What to do when your pet suffers a wound

By Pete Wedderburn - ANimal Doctor

It's important to know what to do when pets are wounded
It's important to know what to do when pets are wounded

There's one time when advice from your vet is almost always needed: when your pet suffers a physical wound. Most people are novices in such situations: they don't know what to do. Does the wound need to be sutured? Or will it be OK just to allow it to heal naturally? And if it's bleeding, what should be done to stop the blood flow? The ideal answer would always be to have a vet on the spot to give you advice, but that's not always possible. So this week, I'm discussing some simple pointers about what needs to be done in such emergencies.

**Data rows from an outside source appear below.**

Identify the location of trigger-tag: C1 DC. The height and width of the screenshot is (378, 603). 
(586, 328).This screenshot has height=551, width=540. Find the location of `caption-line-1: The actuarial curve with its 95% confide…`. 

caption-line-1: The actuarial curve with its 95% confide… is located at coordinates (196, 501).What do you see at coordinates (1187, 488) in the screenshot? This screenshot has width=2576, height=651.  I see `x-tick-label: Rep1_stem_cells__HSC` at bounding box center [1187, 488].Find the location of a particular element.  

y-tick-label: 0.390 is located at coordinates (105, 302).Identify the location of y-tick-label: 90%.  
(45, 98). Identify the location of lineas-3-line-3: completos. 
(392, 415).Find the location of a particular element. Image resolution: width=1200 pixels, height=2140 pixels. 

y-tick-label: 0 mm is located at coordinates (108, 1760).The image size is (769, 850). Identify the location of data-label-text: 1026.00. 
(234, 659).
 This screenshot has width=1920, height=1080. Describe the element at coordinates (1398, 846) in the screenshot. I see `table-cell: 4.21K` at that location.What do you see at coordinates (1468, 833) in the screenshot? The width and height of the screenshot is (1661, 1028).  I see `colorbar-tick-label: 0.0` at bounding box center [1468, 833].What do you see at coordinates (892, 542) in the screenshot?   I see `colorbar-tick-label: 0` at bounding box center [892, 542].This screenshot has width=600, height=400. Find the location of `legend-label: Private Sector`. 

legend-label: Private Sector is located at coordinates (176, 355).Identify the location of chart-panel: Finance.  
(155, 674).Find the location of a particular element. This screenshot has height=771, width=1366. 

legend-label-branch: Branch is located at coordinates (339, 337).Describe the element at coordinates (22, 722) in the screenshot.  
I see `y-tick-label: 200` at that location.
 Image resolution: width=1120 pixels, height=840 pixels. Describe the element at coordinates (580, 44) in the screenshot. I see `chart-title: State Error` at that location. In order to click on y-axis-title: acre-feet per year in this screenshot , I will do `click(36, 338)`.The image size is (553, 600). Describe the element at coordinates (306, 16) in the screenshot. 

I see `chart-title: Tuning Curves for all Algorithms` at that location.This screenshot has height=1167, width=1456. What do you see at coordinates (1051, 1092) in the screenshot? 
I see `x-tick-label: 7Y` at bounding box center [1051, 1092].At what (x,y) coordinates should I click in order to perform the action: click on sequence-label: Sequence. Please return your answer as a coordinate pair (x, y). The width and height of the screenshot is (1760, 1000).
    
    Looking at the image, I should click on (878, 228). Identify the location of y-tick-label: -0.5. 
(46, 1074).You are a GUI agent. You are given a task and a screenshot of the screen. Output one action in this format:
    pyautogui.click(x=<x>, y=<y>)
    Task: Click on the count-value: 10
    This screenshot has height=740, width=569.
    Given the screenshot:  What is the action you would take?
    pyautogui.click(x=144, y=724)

First, what is a wound? The dictionary definition is "an injury to living tissue caused by a cut, blow, or other impact, typically one in which the skin is cut or broken". In theory, this could mean just severe bruising after a nasty blow to the body, but the common understanding is that a wound involves cutting, tearing or splitting of the skin, exposing the tissues beneath. If blood vessels beneath the skin are torn or cut, there will be bleeding. If other structures, such as bones or nerves, are damaged, there can be dramatic loss of function (such as a broken limb or even a broken back).

Whenever a wound takes place, there are a number of issues to deal with, and it's best to prioritise these in terms of what needs sorted first.

Bleeding is the biggest priority: if a major blood vessel is damaged and an animal is bleeding copiously, a situation can rapidly become life threatening. It's critically important to stop any bleeding as soon as possible, and simple pressure is the best way to do this.

Danny, a greyhound who cut his lower leg while out on a run in the park, was a classic example of this. He ran over broken glass and managed to lacerate the underside of his lower left foreleg, just above the paw. The cut went straight through a major artery, and blood flowed rapidly, forming a pool around his foot as his owner looked on, horrified. She took immediate, effective action: she used a t-shirt as a make shift bandage, winding it round the cut leg, and holding it on tightly. She stopped the bleeding in the short term, and a friend then drove her to our clinic. We were able to apply a sterile bandage to replace her t-shirt, and then the wound was sutured under general anaesthesia. Danny made a full recovery: the wound was deep, but it was only a few centimetres wide, and it healed well. But without his owner's prompt treatment at the scene, Danny might not have survived.

Such severe bleeding is rare: more often, a wound will just ooze blood. But it's always helpful to stop all bleeding if possible, and direct application of a clean fabric pad of some kind is the best way to do this.

Pain relief is often the second big concern of owners when their pet suffers a wound, and one of the first actions of vets when attending a wounded animal is to ensure that this is given promptly. Owners need to be cautious about giving home versions of pain relief: the most common poisoning of dogs happens when people give human pain relieving medication to their pets. The metabolism of animals works differently to humans, and drugs that are safe for us can cause serious illness in pets. It's best to remember that the animal's body is good at producing natural pain relieving endorphins in an immediate crisis. Focus on getting the injured animal to the vet, and they'll be able to provide pain relief that's much better and far safer than anything you'll be able to give yourself.

The third question with a wound is: what needs done to make it better? Does it need to be sutured? Or will it heal naturally? This can be difficult for a lay person to answer, and it's even difficult for vets to make this judgement sometimes. The answer depends on many factors, such as the size, the location, the shape of the cut and the degree of contamination. In general, vets prefer to close wounds, by suturing or stapling: if the wound edges are closely applied to one another in this way, you can be fairly sure that the wound will have fully healed within ten days. If a large wound is left open, it may still heal, but it could take many weeks rather than days, and there is a risk that it may still eventually need surgery to allow it to close over completely.

Small cuts (e.g. less than 1cm wide) and grazes can often be treated simply: the best approach is twice daily bathing with mildly salty water, also known as "saline". I always recommend a teaspoonful of salt in a pint of boiled water: when people ask me if this will sting, I explain that this concentration is similar to the saltiness of blood, and when you think about it, blood never causes a wound to sting. Mildly salty water is the gentlest way to clean wounds: it removes dirt, limits infection and importantly, it doesn't damage or irritate the living tissue. Many commercial antiseptics are used by owners at home but studies have shown that it's hard to beat the effectiveness of mildly salty water for cleaning wounds. If a small cut is bathed twice daily, this keeps the surface clean and healthy, and it allows the owner to monitor it carefully. As long as it looks better, day by day, no other action may be needed.

It's important not to let pets lick or bite wounds: bandages or plastic cones should be used to stop them. This is one instance where nature definitely does not know best.